Les chercheurs ont calculé que les utilisateurs d'alendronate augmentaient d'environ 86% leurs chances de souffrir de FA et estimaient que l'utilisation d'alendronate était responsable d'environ trois cas de FA sur cette population.
Quelles interprétations les chercheurs ont-ils tirées de ces résultats?
Les chercheurs ont conclu que l’utilisation de l’alendronate (comme le faisaient les «utilisateurs habituels») augmentait le risque de FA dans la pratique clinique normale.
Qu'est-ce que le NHS Knowledge Service fait de cette étude?
Cette étude visait à déterminer si l'utilisation de l'alendronate était associée à un risque accru de FA dans la pratique clinique normale. Cette étude présente certaines limites, dont certaines reconnaissent les auteurs:
- Ce type d’étude n’assigne pas de façon aléatoire les personnes à recevoir de l’alendronate, cela signifie que les groupes de personnes comparés peuvent être déséquilibrés par rapport à des facteurs autres que celui testé. Les auteurs ont essayé d’ajuster les facteurs connus susceptibles d’affecter le risque de FA dans leurs analyses, mais il n’est pas possible de s’ajuster aux facteurs inconnus ou non mesurés, et les ajustements reposent sur la précision des mesures et de l’enregistrement des données par le système de santé. . Par exemple, une glande thyroïde hyperactive (hyperthyroïdie) est liée à la fois à l'ostéoporose et à la FA. Si les chercheurs avaient pu s’adapter à ces taux, ils auraient peut-être obtenu des résultats différents.
- L'alendronate a été prescrit à la majorité des femmes du système de santé étudié, plutôt que d'autres bisphosphonates. Ces résultats peuvent ne pas s'appliquer aux autres bisphosphonates. Les auteurs rapportent qu'une analyse groupée des essais d'un autre bisphosphonate, le risédronate, n'a révélé aucune augmentation de la FA.
- Les contrôles de cette étude semblaient avoir été comparés à un ensemble de cas de crise cardiaque, plutôt qu'aux cas de FA de cette étude.
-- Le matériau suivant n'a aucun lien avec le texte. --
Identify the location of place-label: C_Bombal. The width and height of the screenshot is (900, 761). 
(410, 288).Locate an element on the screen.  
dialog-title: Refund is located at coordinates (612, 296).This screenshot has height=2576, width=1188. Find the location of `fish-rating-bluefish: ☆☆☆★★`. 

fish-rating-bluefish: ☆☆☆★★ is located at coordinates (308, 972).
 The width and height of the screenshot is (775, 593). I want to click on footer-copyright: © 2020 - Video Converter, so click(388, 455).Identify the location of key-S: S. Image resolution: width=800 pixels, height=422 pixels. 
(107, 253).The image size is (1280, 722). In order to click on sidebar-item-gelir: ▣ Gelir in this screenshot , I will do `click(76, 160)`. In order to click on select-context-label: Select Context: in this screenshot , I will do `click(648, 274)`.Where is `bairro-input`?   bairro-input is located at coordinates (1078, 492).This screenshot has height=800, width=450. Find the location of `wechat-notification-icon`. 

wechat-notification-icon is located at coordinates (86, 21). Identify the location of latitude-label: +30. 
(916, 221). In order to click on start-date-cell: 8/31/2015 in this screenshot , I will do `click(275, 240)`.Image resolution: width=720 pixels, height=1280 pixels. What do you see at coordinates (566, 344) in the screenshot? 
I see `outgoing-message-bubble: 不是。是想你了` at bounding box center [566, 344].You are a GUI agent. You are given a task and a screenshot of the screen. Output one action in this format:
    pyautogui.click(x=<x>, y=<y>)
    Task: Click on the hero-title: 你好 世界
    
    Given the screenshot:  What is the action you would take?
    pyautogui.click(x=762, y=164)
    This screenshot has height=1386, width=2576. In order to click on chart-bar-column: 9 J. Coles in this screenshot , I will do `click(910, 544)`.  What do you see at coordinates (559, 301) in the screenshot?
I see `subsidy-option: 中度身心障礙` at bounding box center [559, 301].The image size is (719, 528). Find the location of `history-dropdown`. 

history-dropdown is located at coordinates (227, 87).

Une mauvaise concordance des cas et des contrôles peut conduire à une plus grande imprécision dans les résultats de ce type d'étude.
- Dans certains cas de FA, les femmes n’ont peut-être pas consulté leur médecin.
- Tous les cas et contrôles de cette étude étaient des femmes et les résultats pourraient ne pas être applicables aux hommes.
- Les données n'étaient disponibles que sur les ordonnances données par le système de santé dans lequel les patients étaient inscrits. Les prescriptions d'autres sources n'auraient pas été identifiées.
Un lien possible entre les bisphosphonates et la FA a été mis en évidence dans un essai contrôlé randomisé sur le zolendronate (un autre bisphosphonate). Un autre essai contrôlé randomisé sur l'alendronate a mis en évidence une tendance à un risque accru de FA, mais cette augmentation n'a pas atteint une signification statistique.
La contradiction apparente entre les résultats des preuves randomisées et observationnelles peut être résolue par un examen systématique des résultats combinés d'essais randomisés. Pour que les bisphosphonates soient acceptés en tant que cause de la fibrillation auriculaire, les chercheurs devront également démontrer un mécanisme biologique par lequel le médicament agit sur le cœur.
Jusque-là, les médecins devront examiner le rapport bénéfice / risque de l'alendronate individuellement pour chaque patient afin de déterminer si la réduction connue du risque de fractures l'emporte sur l'augmentation possible du risque de FA.
Monsieur Muir Gray ajoute …
Les médicaments qui n'ont pas d'effets secondaires sont rares. Ce type d’étude, réalisé après l’utilisation généralisée d’un médicament, est nécessaire pour compléter l’étude d’efficacité réalisée habituellement par un essai contrôlé randomisé.